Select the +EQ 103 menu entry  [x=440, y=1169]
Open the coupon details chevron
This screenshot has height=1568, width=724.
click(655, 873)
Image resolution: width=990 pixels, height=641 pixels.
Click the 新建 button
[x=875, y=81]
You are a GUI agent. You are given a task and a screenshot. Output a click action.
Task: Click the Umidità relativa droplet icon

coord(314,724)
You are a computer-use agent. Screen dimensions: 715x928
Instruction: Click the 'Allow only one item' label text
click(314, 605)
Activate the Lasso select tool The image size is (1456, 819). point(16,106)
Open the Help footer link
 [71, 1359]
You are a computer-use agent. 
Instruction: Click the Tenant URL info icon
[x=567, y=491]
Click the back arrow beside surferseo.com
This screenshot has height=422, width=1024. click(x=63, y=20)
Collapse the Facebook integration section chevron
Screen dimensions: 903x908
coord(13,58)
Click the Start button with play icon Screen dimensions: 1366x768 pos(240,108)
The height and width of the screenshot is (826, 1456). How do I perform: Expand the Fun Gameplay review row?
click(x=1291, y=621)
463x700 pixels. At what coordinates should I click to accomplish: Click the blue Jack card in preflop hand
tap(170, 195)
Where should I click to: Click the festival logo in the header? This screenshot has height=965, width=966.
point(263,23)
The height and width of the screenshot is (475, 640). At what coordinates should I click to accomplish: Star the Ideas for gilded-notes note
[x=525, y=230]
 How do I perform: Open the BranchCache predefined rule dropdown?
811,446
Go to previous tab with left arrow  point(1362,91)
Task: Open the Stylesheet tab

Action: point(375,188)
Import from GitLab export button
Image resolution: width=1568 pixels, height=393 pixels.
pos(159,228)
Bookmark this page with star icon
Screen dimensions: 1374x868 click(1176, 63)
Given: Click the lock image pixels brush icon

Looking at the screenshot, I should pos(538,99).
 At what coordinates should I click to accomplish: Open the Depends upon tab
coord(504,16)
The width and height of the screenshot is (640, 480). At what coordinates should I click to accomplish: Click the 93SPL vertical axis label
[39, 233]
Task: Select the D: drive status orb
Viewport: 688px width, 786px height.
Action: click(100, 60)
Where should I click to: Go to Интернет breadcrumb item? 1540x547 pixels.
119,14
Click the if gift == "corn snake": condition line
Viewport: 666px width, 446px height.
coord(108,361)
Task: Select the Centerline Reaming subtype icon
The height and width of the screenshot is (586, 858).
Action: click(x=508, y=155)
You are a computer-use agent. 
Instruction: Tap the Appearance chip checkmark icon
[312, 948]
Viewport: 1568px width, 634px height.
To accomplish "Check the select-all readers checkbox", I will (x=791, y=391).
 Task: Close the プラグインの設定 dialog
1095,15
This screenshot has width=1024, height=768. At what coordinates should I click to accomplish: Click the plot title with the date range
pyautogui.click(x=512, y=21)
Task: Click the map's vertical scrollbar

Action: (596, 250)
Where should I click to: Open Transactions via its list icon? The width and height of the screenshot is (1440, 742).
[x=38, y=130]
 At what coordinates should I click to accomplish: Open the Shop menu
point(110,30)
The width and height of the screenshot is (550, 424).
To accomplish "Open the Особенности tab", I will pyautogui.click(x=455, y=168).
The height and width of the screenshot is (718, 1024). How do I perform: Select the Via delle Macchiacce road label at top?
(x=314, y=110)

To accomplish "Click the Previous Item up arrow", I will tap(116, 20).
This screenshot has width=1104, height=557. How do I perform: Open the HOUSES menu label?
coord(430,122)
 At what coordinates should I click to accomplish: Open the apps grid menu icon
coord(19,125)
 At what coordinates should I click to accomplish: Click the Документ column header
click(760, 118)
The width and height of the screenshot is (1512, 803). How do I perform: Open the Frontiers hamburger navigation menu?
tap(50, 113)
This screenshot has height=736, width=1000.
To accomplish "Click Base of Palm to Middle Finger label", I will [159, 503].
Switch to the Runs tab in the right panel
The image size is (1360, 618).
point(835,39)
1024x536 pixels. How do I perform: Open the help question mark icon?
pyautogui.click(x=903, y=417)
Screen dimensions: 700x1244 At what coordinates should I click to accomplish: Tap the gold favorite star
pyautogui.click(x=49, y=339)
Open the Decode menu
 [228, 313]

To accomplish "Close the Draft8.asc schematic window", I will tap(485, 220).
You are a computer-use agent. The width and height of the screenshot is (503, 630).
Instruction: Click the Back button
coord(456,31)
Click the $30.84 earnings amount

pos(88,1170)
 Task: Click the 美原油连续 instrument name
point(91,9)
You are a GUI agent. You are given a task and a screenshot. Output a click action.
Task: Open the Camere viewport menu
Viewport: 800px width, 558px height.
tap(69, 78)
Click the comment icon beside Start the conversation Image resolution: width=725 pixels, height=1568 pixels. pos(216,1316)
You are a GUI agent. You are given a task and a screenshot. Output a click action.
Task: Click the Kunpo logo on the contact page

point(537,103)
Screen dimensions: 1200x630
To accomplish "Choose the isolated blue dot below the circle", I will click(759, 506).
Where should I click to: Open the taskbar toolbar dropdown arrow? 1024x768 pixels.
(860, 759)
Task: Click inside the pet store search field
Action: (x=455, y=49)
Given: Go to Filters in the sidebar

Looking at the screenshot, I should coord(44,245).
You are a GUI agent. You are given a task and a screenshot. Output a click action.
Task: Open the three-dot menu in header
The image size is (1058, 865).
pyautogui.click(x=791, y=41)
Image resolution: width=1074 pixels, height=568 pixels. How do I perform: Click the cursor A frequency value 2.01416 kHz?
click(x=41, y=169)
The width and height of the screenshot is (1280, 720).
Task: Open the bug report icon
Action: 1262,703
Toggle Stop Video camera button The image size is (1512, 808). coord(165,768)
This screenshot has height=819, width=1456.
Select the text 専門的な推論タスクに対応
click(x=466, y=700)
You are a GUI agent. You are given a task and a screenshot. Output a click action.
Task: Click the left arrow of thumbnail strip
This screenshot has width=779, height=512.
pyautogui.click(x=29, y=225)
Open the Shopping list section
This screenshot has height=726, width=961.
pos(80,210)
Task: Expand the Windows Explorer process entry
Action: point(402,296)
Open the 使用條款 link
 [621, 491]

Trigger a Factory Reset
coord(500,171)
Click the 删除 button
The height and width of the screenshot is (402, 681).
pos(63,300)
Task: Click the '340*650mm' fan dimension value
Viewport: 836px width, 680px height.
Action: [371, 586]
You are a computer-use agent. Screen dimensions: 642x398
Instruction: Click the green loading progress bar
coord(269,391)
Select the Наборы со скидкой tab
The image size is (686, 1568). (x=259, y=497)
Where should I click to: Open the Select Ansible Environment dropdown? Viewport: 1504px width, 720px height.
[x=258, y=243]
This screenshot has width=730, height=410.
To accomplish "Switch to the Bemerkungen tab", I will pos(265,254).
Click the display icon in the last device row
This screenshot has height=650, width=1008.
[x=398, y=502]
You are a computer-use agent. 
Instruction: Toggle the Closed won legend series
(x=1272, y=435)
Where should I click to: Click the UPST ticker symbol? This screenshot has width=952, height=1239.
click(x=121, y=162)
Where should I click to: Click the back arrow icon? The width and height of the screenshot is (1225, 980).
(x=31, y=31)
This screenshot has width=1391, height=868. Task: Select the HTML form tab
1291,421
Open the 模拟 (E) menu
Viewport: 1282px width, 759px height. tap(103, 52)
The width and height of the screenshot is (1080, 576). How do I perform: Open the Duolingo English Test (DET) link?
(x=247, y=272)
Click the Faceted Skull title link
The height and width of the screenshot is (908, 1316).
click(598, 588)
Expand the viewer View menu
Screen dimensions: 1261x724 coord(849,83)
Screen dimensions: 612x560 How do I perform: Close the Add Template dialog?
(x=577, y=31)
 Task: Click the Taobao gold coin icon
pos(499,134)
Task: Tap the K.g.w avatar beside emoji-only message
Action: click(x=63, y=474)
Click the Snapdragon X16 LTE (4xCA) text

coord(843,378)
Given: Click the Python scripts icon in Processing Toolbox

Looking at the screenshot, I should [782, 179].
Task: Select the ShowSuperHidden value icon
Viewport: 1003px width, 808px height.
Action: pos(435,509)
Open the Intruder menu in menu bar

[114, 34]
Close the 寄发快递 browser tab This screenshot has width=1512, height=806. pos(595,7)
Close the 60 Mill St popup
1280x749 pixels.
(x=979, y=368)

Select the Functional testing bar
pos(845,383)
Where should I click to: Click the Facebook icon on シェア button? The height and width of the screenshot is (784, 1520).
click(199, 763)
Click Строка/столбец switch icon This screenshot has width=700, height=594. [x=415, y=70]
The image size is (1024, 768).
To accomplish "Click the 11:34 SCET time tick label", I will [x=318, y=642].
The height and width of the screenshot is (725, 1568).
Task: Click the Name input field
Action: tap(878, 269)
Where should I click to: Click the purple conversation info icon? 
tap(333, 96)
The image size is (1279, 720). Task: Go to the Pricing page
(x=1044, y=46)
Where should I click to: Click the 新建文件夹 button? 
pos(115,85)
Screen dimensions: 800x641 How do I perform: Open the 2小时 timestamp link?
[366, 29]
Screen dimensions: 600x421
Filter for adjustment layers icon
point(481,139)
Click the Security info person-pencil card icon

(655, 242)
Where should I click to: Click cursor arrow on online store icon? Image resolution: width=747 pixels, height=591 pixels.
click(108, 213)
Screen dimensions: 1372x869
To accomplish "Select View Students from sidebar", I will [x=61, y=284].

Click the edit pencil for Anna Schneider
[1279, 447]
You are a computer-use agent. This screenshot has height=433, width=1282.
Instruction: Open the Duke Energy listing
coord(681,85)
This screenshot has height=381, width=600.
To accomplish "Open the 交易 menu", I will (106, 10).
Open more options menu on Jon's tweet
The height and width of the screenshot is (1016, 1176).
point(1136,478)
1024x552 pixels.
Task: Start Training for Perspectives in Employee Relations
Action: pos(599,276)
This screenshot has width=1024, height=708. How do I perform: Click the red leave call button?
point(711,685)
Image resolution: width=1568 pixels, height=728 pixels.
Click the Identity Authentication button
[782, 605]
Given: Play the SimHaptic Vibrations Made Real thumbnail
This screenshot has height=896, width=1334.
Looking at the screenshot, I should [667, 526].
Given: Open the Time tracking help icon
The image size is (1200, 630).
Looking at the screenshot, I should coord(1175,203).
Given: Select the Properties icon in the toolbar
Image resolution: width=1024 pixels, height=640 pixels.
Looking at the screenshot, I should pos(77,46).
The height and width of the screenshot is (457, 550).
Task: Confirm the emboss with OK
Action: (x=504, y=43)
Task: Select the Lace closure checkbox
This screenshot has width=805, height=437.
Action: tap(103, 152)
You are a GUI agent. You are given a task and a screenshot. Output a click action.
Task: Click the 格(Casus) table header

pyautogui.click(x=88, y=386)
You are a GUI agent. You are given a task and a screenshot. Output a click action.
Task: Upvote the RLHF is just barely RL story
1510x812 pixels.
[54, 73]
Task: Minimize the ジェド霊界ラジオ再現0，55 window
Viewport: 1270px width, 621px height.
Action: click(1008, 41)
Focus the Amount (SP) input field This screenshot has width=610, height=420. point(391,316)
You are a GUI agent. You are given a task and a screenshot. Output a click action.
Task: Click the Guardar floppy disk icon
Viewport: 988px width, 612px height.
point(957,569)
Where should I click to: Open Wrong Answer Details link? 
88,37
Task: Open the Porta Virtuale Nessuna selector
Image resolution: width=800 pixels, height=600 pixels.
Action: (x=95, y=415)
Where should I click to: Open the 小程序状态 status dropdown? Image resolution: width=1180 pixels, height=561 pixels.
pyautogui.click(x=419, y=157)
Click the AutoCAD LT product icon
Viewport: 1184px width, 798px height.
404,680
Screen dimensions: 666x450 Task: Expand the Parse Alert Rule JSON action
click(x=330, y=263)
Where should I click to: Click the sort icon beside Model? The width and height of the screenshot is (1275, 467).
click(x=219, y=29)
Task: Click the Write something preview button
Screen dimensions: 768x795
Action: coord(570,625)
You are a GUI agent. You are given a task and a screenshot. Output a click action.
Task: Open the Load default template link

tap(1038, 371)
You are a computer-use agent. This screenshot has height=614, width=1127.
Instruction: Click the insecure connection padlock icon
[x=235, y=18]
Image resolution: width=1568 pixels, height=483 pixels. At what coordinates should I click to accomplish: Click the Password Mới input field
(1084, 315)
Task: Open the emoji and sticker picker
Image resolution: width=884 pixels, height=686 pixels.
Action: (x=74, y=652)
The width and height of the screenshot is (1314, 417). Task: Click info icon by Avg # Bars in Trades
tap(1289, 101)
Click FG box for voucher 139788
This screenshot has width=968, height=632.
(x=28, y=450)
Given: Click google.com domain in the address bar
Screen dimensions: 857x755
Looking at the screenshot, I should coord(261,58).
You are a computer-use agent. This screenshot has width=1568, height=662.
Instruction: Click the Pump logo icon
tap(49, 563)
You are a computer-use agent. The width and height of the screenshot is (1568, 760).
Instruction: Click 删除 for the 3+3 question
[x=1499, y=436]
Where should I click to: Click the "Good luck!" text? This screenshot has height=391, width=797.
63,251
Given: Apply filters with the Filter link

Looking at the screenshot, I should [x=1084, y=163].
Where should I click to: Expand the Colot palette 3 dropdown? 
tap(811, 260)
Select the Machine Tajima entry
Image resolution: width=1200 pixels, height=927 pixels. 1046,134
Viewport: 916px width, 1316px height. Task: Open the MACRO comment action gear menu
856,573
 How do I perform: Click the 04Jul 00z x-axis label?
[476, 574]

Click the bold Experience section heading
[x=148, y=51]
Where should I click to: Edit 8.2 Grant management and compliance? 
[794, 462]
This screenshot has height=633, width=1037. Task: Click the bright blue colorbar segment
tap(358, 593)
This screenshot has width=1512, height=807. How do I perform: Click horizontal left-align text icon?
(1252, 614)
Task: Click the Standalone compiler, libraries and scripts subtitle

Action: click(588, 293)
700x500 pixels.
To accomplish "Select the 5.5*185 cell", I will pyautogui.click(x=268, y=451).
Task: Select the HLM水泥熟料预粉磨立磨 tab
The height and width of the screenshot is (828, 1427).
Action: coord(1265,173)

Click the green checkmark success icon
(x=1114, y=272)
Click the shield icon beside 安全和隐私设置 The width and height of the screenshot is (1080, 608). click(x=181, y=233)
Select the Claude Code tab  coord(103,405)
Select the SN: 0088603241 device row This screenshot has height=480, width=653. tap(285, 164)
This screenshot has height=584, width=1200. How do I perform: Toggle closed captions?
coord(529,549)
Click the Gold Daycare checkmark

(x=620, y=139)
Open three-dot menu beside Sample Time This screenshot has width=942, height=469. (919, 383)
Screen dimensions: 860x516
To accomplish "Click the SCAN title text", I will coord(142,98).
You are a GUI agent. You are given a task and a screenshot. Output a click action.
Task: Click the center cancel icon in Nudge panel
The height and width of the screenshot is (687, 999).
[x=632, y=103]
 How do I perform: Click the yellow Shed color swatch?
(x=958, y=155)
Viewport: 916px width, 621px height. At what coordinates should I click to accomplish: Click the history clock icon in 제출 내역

---

Using the data above, transcribe the lines that run from the line with "Instruction: Click the insecure" to the line with "Task: Open the emoji and sticker picker", both ends kept, and output nothing else.

Instruction: Click the insecure connection padlock icon
[x=235, y=18]
Image resolution: width=1568 pixels, height=483 pixels. At what coordinates should I click to accomplish: Click the Password Mới input field
(1084, 315)
Task: Open the emoji and sticker picker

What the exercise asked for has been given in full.